Let $N \unlhd G$ and $ \theta \in Irr(N)$. Show that ${\theta}^G \in Irr(G)$ iff $I_G(\theta) = N$.
Where $I_G(\theta)$ is the stabilizer of $\theta$ in the action of $G$ on $Irr(N)$ defined by $\theta^g:N \rightarrow {\mathbb C}$, $\theta^g(x)=\theta(gxg^{-1})$
On
Forget about double coset representatives and do it the Isaacs way: use Theorem(6.11) in your book, which describes the relationship between irreducible characters of the whole group and the inertia group lying over a certain irreducible character in a normal subgroup!
Write $T=I_G(\theta)$. You have to prove that $\theta^G \in Irr(G)$ iff $T=N$. If $T=N$ then according to (6.11)(a) and taking $\psi=\theta$, the induced character $\theta^G$ is irreducible.
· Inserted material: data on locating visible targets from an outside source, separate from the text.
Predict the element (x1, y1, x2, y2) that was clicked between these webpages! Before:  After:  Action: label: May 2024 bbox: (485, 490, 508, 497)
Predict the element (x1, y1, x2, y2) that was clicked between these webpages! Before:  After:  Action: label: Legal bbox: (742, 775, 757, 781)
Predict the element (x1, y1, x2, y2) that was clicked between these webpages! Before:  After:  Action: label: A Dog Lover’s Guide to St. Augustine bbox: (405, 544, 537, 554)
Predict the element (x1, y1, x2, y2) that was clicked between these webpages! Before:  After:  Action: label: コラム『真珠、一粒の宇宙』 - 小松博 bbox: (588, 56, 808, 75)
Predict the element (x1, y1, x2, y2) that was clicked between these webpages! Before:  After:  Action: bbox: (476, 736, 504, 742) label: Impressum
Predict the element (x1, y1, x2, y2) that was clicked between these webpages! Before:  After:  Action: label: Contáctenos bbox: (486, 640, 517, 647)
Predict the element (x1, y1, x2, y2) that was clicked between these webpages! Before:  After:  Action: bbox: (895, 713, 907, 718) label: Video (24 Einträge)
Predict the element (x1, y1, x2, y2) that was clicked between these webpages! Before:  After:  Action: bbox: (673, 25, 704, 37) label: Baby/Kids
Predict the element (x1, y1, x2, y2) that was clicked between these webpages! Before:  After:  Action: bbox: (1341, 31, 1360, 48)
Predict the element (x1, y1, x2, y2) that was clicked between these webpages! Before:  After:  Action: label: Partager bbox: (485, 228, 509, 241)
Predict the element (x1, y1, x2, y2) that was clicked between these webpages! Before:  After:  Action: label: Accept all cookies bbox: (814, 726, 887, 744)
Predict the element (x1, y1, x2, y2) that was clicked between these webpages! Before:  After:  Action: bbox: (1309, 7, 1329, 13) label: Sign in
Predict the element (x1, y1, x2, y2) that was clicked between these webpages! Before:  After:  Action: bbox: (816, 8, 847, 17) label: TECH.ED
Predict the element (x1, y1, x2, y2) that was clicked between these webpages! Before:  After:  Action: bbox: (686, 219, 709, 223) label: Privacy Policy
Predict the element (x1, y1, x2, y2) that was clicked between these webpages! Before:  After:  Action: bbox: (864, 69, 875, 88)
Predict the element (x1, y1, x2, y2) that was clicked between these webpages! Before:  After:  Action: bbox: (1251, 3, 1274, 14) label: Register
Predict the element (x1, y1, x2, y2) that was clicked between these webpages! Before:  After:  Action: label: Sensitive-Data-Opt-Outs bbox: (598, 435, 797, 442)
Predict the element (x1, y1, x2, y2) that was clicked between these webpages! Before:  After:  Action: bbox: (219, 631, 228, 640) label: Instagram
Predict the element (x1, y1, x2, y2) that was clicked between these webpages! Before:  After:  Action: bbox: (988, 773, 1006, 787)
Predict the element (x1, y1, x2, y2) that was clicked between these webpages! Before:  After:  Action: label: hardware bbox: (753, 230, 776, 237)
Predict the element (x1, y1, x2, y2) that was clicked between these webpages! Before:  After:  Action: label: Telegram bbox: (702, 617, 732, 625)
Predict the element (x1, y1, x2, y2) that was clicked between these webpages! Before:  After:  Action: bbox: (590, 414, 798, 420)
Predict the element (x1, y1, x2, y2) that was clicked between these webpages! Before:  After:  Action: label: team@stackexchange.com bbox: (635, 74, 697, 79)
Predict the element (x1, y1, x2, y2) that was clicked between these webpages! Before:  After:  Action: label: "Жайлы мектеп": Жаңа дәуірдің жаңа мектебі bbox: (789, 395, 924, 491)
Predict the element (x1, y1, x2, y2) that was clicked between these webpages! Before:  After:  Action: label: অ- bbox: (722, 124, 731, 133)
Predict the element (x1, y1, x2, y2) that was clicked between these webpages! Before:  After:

Conversely, assume $\chi := \theta^G \in Irr(G)$, and put $\psi=\theta^T$. Then $\psi \in Irr(T)$ since $\psi^G = (\theta^T)^G = \chi \in Irr(G)$. Since $\theta$ is trivially invariant in $T$, $\psi_N = e\theta$. But $e= [\psi_N,\theta] = [\psi, \theta^T]= 1$, so $\psi(1)=\theta(1)$. By definition $\psi(1)= \theta^T(1)=\theta(1)[T:N]$, whence $[T:N]=1$, that is $T=N$ and we are done.
Hints:
I.
$<\theta^G,\theta^G>=\Sigma_{t\in T}<\theta^t,\theta>$, where $T$ is the set of double coset representatives with respect to $N$ and $N$, i.e. $G=\bigcup_{t\in T}NtN$ and $1_G\in T$.
II.
$\theta^G\in \text{Irr}(G)\iff<\theta^G,\theta^G>=1.$
III.
Show that, if $\theta^t\not=\theta,$ then $<\theta^t,\theta>=0$.